The reason I like PHP for a programming teaching language:

  • It uses basically the syntax that is common to C, C++, Java and Javascript. It's an introduction to curly braced code blocks, parentheses as a grouper for boolean evaluation, etc.
  • Feedback is instant. You make a change, you refresh the page.
  • It operates in a web paradigm, so it looks useful to people. I took 2 semesters of C++, and could write a shell application, but knew how far I was from being able to write a real application that would be useful to me. Being able to get a form variable in a web page and write it to a text file already feels pretty damn useful.
  • You can teach the basics of procedural programming before you start to gently introduce objects.
  • Array handling is friendly and can populate and output arrays, hashes, etc very easily without worrying about too many implementation details to start with.
  • You can teach the very idea of objects in a simplified way. Instantiating them, writing a constructor, restricting access (in PHP5), simple inheritance, polymorphism...


But really, as someone who has taught a lot of programming informally, the biggest obstacle is people: a) seeing that programming is useful and b) seeing that programming is something THEY could actually DO.

At the beginning it's SO easy to feel like it's just a whirlwind of details you'll never be able to keep straight. If you can just teach selection (if...else) and iteration (foreach) and get it to stick that problems can be solved this way, yes, even by ordinary humans, then it's really not that hard to graduate people to Java or some such.

At that point you're just adding the concepts of namespaces, data typing, OO as a deeper part of the language....and the syntax and basic concepts are already there and familiar.

I hear people worried about generating bad habits, but I just don't think this is the primary concern when FIRST introducing people to programming.

Are you sure that the PL is the problem? (1)

bigsteve@dstc (140392) | more than 9 years ago | (#13300093)

Before you go to the effort of changing all of your teaching material, etc, etc, you need to have a good handle on why students are not taking the course. Are you sure it is the programming language you are teaching that is turning them off?

What you need to do (and this is hard!) is to find out why students are turning away, and try to address those issues.

Python, all the way (1)

Punboy (737239) | more than 9 years ago | (#13300139)

Python is great for this. It's object oriented, interpreted, has amazing documentation and tutorials readily available, and forces the developer to learn good indentation practices at the start.

This is what I started with, and found it very easy to from there learn Java, C, and C++.

Best Language (4, Insightful)

deanj (519759) | more than 9 years ago | (#13300159)

The best language is the one that the teacher can teach well.
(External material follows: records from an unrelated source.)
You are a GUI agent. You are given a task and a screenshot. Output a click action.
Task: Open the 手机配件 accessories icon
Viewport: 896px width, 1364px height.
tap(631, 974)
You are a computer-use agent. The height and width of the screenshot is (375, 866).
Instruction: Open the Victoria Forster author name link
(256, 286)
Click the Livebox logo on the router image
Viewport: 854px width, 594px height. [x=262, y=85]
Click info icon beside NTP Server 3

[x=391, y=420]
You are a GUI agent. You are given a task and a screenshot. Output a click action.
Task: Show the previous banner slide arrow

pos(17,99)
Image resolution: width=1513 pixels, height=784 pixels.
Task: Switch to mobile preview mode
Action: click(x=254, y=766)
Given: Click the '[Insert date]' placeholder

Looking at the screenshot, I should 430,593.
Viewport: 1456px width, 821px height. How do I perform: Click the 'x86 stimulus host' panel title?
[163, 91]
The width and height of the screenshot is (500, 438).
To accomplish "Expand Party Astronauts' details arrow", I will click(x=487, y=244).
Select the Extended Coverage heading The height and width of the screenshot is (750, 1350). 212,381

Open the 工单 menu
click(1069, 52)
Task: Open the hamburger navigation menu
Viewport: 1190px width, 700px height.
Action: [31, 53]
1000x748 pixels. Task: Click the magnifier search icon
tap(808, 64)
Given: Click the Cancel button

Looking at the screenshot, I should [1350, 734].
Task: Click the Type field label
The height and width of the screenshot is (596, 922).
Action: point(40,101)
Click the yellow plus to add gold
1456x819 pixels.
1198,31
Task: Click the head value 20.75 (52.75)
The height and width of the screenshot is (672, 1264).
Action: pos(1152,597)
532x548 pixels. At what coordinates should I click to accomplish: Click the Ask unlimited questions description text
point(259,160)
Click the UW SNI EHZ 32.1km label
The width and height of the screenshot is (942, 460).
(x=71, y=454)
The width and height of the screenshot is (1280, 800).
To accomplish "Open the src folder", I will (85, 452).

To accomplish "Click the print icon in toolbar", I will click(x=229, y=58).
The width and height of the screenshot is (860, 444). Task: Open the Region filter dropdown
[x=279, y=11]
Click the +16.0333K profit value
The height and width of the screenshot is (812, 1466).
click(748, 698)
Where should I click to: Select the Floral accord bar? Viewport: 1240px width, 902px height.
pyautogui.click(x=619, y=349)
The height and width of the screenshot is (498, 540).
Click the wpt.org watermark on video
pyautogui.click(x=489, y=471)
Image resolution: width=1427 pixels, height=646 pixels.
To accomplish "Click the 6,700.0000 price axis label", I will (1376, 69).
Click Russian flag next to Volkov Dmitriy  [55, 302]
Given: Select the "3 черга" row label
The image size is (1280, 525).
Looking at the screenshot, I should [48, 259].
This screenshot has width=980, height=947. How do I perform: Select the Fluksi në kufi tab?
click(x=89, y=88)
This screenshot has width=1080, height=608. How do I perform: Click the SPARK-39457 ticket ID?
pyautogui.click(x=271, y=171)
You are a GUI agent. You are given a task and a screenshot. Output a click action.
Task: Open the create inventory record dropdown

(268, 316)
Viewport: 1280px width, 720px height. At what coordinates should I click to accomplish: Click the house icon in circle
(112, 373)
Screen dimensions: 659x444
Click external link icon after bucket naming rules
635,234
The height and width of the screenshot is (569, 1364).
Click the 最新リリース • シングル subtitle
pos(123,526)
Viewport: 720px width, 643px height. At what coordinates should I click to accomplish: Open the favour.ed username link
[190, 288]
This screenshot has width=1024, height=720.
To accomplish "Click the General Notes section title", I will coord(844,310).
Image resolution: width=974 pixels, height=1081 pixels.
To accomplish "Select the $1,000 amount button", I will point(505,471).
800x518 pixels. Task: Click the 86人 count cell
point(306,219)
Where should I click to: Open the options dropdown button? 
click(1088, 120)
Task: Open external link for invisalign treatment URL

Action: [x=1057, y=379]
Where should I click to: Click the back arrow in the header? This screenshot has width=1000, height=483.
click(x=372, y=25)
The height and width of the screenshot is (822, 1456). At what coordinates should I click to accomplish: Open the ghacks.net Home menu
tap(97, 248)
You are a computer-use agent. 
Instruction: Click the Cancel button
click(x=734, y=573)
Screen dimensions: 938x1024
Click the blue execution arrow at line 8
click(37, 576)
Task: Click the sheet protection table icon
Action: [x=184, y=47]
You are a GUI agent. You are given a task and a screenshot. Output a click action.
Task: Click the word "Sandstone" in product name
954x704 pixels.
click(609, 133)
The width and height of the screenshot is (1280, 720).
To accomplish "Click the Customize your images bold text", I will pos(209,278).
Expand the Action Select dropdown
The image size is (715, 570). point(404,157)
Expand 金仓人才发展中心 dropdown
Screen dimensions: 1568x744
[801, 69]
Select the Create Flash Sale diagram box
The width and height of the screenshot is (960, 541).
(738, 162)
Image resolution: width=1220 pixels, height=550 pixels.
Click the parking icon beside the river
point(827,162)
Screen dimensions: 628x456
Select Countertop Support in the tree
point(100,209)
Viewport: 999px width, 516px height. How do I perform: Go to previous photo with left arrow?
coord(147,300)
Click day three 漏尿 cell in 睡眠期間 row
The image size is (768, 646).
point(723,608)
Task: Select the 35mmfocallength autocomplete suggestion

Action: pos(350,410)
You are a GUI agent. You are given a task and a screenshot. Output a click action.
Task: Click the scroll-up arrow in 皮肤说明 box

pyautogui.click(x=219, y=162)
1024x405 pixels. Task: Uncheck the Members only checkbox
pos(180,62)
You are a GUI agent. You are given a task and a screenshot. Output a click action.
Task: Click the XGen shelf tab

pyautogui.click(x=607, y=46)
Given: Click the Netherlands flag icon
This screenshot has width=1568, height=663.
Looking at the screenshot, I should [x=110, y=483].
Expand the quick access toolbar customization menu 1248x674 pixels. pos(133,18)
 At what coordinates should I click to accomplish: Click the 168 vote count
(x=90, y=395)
If the teacher can't do a good job explaining the language, it doesn't matter how good the language is for programming... there will be a lot of kids in class that will be lost.

Why not Tcl? (1)

Eil (82413) | more than 9 years ago | (#13300187)

I think Tcl is a great beginner's language because it balances a shallow learning curve with a quite a lot of power. (More than most expect before they've tried it.) Although I hardly ever program, I've dabbled in C, C++, Java, VisualBasic, and Python, but Tcl was the only language that I felt at home with. I was writing useful programs (GUI programs, even) within 2 hours of discovering its existance.

A lot of OSS folks are put off by it's blindingly simple syntax:

[command] [arguments]

But this shouldn't be an issue in a beginning programmer's class, because your aim is to teach programming, not the subtle nuances of a particular C-sytle syntax. Once they understand basic programming concepts, then show them how other programs do it. Another huge bonus is that Tcl has a very helpful and friendly community [] behind it. Try sending your students to comp.lang.c or some of the other communities on the net and they'll probably be discouraged from programming ever again.